Work order - Of the entries below, return exactly those lines that fall between the one containing "Click the Total column header" and the one containing "This screenshot has width=416, height=226.", the two end lines included.

Given data -

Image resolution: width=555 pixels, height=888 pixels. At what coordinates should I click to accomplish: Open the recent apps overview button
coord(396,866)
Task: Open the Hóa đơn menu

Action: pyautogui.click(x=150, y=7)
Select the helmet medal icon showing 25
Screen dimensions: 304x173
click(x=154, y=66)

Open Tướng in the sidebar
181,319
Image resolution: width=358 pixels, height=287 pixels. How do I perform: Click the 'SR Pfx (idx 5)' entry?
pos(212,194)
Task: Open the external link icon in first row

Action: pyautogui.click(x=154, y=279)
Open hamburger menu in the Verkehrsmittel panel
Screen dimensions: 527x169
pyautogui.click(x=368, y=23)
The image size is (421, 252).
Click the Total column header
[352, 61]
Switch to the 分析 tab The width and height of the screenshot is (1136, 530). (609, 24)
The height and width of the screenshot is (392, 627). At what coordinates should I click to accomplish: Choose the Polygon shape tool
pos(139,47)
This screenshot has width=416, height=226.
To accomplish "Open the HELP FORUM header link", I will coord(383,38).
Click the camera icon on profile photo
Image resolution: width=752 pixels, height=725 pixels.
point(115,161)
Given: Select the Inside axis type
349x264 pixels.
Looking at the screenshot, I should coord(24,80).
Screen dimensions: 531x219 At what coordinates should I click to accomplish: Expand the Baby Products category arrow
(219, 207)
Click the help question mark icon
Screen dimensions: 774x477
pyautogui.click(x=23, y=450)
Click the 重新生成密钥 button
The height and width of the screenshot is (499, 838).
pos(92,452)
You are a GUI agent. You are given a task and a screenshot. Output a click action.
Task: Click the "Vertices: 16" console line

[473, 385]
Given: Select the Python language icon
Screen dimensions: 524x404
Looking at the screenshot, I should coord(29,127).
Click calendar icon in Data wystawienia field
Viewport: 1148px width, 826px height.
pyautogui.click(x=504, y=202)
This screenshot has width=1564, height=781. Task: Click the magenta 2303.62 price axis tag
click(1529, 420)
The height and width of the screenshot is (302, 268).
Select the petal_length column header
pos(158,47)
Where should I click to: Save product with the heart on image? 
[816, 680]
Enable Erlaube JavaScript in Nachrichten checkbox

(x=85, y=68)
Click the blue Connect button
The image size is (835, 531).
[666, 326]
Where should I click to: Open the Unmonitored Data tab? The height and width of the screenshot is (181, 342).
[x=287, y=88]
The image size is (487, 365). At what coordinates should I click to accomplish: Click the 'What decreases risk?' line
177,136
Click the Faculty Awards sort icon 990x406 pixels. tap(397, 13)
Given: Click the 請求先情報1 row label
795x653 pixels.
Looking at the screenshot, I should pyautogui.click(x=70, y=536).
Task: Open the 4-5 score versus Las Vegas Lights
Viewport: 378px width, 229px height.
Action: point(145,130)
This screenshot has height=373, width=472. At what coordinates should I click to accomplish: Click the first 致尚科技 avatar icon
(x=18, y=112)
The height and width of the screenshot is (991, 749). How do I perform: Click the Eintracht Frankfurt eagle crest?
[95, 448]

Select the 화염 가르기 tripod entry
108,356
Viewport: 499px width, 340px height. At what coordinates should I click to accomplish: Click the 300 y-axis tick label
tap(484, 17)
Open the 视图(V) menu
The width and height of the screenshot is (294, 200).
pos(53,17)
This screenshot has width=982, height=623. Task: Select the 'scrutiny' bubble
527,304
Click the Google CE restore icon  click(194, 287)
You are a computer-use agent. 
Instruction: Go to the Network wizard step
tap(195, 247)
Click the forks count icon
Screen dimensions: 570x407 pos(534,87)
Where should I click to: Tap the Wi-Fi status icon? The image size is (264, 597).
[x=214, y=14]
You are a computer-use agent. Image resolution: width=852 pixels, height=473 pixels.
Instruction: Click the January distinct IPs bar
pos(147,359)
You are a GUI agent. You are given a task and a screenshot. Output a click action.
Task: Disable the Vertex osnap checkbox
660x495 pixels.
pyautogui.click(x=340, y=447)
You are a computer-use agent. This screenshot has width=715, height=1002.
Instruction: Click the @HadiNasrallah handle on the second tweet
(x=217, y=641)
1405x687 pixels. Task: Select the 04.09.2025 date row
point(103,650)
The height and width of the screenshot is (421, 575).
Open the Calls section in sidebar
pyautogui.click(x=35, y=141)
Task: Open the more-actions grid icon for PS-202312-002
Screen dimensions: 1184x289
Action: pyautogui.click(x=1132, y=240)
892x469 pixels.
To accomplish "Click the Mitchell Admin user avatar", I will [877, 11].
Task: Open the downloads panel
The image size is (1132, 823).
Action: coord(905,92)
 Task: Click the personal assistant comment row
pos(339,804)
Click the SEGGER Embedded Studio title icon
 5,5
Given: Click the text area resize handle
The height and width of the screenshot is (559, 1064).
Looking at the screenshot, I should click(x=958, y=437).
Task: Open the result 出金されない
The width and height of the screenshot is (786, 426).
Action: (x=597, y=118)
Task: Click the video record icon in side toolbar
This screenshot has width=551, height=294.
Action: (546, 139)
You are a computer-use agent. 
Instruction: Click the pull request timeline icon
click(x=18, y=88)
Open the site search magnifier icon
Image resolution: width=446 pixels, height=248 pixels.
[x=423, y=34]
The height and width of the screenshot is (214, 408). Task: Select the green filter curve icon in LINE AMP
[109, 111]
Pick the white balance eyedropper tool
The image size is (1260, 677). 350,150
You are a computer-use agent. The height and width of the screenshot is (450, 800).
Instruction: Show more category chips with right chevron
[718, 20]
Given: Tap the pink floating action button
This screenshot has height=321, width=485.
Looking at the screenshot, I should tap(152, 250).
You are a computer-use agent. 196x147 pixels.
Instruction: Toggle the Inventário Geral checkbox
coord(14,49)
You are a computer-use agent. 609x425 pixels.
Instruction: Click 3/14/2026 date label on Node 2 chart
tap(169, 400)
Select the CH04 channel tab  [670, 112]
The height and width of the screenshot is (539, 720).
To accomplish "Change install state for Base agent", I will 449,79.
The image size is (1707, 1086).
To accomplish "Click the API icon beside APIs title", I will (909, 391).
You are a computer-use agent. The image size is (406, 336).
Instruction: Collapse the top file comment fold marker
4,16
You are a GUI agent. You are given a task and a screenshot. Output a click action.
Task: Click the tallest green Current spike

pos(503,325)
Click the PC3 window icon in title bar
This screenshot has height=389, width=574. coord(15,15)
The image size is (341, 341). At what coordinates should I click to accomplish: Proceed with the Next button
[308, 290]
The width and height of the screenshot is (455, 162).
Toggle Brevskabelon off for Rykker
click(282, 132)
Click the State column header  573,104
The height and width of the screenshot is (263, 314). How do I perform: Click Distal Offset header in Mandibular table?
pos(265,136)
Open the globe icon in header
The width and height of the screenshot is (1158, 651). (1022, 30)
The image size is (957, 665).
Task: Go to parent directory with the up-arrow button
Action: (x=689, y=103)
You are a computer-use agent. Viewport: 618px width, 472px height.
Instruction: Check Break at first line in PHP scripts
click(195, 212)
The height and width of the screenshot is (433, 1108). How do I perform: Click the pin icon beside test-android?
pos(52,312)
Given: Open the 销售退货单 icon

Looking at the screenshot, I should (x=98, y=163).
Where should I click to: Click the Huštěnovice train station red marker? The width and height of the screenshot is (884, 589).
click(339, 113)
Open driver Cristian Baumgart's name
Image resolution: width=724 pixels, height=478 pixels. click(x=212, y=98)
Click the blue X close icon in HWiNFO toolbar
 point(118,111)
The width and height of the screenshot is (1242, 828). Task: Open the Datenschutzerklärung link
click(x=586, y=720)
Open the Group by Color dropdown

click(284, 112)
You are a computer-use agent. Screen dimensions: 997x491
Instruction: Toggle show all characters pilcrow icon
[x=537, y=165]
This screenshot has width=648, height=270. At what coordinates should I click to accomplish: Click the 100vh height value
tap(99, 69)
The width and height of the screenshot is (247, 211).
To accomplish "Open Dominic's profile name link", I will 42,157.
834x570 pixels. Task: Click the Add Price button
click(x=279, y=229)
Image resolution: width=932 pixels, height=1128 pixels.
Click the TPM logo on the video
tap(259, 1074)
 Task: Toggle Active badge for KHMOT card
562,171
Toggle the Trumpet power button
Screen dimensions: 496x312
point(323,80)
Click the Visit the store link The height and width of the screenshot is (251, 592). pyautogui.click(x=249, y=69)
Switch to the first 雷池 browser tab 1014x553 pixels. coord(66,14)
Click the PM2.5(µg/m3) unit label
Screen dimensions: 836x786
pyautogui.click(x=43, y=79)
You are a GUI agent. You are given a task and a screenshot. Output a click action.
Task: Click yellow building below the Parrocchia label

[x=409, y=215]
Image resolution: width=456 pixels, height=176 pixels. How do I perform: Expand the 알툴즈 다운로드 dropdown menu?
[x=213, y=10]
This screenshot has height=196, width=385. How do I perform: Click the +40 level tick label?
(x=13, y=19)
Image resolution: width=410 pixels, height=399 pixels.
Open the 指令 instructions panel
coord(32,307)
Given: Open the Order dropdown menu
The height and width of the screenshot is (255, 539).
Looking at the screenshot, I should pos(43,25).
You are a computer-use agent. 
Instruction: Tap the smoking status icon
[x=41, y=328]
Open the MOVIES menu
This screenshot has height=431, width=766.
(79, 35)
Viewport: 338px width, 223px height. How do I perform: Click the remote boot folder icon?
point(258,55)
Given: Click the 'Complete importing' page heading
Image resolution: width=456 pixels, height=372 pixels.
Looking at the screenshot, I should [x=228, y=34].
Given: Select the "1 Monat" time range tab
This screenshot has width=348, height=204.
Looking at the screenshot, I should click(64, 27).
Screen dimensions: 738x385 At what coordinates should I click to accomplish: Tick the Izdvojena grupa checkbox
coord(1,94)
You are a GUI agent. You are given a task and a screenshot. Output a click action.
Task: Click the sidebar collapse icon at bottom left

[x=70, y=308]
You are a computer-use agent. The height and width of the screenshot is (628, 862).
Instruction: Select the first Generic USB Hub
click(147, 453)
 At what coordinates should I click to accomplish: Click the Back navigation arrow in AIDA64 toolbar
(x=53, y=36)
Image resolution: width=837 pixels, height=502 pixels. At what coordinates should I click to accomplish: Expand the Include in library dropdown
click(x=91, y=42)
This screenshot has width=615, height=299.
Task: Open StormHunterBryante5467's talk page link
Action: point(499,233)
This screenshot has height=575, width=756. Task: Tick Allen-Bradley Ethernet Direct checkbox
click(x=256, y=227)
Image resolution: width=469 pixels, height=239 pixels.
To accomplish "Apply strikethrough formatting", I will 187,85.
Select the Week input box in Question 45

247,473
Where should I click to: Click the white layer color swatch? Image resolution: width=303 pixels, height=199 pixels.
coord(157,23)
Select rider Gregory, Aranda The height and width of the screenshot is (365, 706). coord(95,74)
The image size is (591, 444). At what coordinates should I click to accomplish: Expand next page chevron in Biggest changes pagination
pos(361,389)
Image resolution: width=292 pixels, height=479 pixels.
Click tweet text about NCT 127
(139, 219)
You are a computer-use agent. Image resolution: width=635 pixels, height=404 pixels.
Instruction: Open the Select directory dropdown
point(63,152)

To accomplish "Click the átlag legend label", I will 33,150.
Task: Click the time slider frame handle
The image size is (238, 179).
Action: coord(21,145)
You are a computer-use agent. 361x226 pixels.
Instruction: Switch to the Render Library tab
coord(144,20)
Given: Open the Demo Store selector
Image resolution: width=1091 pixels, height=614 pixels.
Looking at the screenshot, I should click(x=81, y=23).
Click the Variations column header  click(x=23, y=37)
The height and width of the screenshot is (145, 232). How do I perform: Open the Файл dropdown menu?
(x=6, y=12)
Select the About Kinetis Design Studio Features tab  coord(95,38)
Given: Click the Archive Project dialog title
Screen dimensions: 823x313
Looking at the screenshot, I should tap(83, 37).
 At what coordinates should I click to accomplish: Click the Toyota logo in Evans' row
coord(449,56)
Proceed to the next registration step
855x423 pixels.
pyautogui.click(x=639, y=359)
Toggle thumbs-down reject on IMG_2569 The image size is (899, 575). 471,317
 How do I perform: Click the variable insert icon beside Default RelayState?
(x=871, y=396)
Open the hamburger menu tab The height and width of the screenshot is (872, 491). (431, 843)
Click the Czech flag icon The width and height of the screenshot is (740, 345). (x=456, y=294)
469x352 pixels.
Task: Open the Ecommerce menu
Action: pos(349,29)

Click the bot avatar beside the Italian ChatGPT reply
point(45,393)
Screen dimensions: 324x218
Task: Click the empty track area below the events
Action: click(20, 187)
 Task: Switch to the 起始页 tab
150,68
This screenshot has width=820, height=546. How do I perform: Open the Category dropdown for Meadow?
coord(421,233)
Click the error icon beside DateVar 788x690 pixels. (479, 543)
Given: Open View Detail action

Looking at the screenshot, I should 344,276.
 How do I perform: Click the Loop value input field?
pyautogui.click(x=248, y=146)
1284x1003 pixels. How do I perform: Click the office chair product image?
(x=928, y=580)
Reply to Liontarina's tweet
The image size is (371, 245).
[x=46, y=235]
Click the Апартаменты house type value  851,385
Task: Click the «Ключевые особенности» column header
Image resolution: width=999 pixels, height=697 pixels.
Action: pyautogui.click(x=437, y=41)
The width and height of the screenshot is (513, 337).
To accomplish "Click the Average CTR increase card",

Your response -
Click the Total column header
[352, 61]
Switch to the 分析 tab The width and height of the screenshot is (1136, 530). (609, 24)
The height and width of the screenshot is (392, 627). At what coordinates should I click to accomplish: Choose the Polygon shape tool
pos(139,47)
This screenshot has width=416, height=226.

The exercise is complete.